The catalog is a read-dominated, low-write workload. A film's metadata rarely changes after publication. Cache hit rates are high because a small set of popular titles drives the majority of browse impressions.

I'd draw this box first in any Netflix interview because it is the simplest path in the system and establishes the gateway-service-cache-DB pattern that every subsequent requirement builds on.

Components:

• Client: Web or mobile app sending paginated GET requests to the API Gateway.
• API Gateway: Terminates TLS, validates the session token, and routes requests to downstream services.
• Catalog Service: Stateless service that reads video metadata and assembles the paginated response.
• Metadata Cache (Redis): LRU cache keyed by video_id. TTL of 1 hour. Cache hit rate exceeds 95% for catalog browse because users repeatedly see the same popular titles.
• Metadata DB (PostgreSQL): Source of truth for all video metadata. A read replica handles all catalog read traffic. The primary handles metadata writes only.

Request walkthrough:

1. Client sends GET /catalog?page_token={cursor}&limit=50.
2. API Gateway validates the Bearer token and routes to the Catalog Service.
3. Catalog Service checks Redis for cached metadata entries. Returns cached items directly for hits.
4. On cache miss, Catalog Service queries the PostgreSQL read replica and populates Redis before returning.
5. Catalog Service returns the paginated list with a next_cursor.

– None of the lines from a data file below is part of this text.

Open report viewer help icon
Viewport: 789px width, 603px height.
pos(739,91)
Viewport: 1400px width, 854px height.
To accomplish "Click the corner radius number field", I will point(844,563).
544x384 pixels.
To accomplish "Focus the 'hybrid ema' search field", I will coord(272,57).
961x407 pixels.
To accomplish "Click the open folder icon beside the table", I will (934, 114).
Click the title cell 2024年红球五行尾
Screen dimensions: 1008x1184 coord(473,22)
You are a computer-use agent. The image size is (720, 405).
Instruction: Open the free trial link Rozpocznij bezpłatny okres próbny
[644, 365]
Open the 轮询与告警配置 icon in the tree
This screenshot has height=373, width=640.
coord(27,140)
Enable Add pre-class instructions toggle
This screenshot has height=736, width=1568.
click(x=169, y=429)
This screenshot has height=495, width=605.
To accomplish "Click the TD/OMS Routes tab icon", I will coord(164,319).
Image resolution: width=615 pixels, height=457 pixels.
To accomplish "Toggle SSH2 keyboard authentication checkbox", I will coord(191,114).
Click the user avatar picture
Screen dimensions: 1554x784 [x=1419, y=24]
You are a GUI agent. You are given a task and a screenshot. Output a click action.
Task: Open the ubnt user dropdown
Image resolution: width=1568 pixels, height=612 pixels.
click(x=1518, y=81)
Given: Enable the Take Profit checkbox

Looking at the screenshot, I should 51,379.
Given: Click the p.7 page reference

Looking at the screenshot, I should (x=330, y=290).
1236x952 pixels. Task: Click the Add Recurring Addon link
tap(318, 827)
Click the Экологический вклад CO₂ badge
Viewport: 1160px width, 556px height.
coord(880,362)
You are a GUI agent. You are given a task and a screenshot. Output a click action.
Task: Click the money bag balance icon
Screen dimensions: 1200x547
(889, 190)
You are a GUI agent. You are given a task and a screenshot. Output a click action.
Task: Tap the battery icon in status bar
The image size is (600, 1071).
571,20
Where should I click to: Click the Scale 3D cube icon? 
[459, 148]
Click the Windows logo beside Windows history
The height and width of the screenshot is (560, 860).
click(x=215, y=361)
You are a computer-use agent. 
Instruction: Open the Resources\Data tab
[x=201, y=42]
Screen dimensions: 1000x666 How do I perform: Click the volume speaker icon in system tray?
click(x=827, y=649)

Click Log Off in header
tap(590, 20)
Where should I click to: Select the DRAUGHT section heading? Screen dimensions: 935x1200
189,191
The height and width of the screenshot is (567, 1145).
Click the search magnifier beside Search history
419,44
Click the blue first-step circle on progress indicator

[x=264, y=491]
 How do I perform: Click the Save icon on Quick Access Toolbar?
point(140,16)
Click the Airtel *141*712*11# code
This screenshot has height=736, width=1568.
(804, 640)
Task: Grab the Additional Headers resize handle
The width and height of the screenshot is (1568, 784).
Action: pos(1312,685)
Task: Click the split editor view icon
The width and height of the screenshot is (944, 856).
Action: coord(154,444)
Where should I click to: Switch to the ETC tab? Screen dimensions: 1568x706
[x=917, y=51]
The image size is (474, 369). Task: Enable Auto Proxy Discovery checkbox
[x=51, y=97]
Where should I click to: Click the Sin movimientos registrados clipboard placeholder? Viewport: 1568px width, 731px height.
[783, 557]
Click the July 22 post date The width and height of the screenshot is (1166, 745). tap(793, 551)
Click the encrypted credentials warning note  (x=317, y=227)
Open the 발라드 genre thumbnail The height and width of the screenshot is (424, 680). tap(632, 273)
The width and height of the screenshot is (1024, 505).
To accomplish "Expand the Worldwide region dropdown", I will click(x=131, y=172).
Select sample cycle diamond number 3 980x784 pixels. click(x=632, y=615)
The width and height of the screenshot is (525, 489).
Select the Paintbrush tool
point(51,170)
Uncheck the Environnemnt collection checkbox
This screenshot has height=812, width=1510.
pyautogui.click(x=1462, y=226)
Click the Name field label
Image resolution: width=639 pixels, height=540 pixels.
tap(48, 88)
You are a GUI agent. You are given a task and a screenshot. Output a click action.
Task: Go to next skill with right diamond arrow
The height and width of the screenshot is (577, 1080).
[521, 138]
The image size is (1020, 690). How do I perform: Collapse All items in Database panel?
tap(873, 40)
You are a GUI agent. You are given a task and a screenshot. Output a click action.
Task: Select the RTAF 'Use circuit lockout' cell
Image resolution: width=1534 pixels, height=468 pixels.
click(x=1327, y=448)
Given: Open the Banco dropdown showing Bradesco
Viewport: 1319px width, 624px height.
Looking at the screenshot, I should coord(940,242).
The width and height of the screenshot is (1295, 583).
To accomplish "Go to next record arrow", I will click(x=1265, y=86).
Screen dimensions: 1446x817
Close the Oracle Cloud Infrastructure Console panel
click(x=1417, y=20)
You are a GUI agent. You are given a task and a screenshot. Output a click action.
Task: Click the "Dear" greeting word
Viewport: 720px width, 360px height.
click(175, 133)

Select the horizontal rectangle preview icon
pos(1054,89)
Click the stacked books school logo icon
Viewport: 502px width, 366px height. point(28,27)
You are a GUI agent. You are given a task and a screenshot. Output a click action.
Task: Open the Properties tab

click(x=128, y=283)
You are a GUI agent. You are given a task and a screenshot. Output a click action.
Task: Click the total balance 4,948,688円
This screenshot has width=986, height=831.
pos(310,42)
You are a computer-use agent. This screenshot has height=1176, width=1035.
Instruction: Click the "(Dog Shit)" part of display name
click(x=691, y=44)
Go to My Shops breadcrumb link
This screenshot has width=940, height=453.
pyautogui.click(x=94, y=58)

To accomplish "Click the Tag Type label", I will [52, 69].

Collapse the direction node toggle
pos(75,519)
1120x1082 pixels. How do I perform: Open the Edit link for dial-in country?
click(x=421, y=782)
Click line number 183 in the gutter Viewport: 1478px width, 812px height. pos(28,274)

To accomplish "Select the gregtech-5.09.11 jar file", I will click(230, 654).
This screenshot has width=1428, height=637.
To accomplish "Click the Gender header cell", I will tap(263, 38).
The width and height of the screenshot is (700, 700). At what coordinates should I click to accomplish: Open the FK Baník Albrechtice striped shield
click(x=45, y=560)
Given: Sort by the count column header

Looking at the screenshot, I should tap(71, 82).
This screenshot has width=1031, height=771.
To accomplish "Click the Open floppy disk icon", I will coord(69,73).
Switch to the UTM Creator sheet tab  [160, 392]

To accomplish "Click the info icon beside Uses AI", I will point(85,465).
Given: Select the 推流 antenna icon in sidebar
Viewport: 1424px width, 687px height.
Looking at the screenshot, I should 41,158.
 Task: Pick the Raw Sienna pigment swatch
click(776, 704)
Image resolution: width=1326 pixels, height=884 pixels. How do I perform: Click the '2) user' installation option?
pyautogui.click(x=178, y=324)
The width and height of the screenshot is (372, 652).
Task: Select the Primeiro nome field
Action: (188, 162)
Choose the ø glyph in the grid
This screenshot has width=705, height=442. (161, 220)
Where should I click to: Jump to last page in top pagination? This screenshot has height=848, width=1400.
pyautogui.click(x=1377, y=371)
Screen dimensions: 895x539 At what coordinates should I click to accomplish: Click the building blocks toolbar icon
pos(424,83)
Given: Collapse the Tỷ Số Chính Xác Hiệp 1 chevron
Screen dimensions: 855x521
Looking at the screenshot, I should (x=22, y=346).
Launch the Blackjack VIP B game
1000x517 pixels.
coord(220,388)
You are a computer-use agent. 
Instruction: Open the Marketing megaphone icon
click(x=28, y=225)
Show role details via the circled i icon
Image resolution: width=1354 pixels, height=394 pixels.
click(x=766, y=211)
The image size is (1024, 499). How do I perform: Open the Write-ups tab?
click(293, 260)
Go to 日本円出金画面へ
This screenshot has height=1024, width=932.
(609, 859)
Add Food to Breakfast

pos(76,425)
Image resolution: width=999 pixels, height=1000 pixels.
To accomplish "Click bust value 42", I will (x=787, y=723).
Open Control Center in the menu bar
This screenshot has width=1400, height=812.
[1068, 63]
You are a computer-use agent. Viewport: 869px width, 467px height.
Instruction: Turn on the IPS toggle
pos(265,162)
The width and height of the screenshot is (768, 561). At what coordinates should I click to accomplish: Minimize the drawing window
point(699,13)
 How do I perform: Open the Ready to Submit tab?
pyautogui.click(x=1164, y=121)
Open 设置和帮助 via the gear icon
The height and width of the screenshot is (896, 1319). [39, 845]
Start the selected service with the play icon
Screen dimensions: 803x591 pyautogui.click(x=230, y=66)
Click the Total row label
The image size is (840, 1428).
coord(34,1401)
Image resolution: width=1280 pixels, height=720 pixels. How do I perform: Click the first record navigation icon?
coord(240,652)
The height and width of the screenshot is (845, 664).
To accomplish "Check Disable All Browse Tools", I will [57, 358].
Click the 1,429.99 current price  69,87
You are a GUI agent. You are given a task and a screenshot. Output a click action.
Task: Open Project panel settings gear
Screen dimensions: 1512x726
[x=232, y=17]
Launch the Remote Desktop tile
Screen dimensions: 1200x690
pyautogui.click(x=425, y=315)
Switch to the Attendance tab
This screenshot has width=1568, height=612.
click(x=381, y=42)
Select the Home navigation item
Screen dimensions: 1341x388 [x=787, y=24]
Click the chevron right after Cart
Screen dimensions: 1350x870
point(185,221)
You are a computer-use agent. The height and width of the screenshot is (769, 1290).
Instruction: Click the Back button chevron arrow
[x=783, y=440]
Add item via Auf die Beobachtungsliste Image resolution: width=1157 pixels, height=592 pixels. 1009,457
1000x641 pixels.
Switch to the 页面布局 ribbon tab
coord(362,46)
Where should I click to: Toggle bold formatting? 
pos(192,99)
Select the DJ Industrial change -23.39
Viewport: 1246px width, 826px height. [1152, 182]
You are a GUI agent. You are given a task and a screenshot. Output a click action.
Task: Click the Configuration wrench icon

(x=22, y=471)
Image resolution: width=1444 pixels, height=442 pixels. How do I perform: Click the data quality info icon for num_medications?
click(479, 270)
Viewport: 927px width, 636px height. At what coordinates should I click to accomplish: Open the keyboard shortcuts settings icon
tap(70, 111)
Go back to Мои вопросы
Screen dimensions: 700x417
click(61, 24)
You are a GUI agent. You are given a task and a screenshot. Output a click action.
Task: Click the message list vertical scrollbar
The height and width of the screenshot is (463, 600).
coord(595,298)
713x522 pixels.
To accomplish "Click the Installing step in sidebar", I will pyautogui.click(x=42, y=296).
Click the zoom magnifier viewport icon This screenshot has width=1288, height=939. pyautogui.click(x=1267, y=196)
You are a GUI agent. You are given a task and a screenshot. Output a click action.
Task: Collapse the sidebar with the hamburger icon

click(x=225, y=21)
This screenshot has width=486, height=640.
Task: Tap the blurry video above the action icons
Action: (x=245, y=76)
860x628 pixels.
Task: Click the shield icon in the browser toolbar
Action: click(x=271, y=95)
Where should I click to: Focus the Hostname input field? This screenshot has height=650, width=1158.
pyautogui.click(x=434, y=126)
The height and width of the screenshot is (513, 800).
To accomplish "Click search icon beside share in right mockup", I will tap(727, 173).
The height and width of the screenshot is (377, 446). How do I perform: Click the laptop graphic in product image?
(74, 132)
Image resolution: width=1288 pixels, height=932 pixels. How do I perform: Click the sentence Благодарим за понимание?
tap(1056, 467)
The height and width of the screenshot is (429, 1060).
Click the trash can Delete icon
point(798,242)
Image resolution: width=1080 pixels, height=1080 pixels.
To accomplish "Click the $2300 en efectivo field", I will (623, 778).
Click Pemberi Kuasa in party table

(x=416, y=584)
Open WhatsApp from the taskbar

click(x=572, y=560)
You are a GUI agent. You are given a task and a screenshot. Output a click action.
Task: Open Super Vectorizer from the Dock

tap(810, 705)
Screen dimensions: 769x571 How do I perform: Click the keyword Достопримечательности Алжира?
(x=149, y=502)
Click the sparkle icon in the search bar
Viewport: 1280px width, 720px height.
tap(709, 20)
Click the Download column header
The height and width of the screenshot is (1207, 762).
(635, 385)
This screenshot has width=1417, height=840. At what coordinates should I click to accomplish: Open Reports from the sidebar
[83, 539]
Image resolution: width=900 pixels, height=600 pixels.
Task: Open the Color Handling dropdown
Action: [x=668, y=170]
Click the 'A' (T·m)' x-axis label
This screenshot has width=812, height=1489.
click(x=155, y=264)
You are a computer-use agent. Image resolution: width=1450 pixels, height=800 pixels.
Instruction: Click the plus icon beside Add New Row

This diagram covers catalog reads only. The streaming path in the next requirement uses a separate CDN delivery flow that bypasses the Catalog Service entirely.

2. Users can stream a video with adaptive quality

The streaming path: the client fetches a manifest URL from the Manifest Service, then fetches video segments directly from the CDN edge closest to it. The origin (S3) only serves requests that miss every CDN tier.

Netflix does not stream video through application servers. The API server's only role is to hand the client a manifest URL and a DRM license URL. All bytes of video travel through the CDN. I'd state this separation explicitly in the interview because it is the single most important insight: the API layer and the video delivery layer are completely decoupled.

Components:

• Manifest Service: Returns the CDN URL of the manifest file for a given video_id. Validates subscription tier to determine which quality variants are accessible.
• CDN (Open Connect Appliances): ISP-embedded file servers that serve the vast majority of traffic from inside the viewer's ISP network. Fallback CDN (CloudFront) handles remaining traffic.
• S3 (Origin): Source of truth for all encoded video segments and manifest files. The CDN pulls from S3 on cache miss. Viewers never access S3 directly.

Request walkthrough:

1. Client sends GET /videos/{video_id}/manifest.
2. Manifest Service validates the session and subscription tier. Returns { manifest_url, drm_license_url }.
3. Client player fetches the manifest from the CDN edge. The manifest lists all available variant playlists at multiple bitrates.
4. Client ABR algorithm selects the starting variant (default: medium quality for fast start).
5. Client fetches 4-second video segments from the CDN. Every 4 seconds the ABR algorithm re-evaluates throughput and switches variants if needed.
6. On segment cache miss: the CDN edge pulls the segment from S3 and caches it for subsequent viewers on the same node.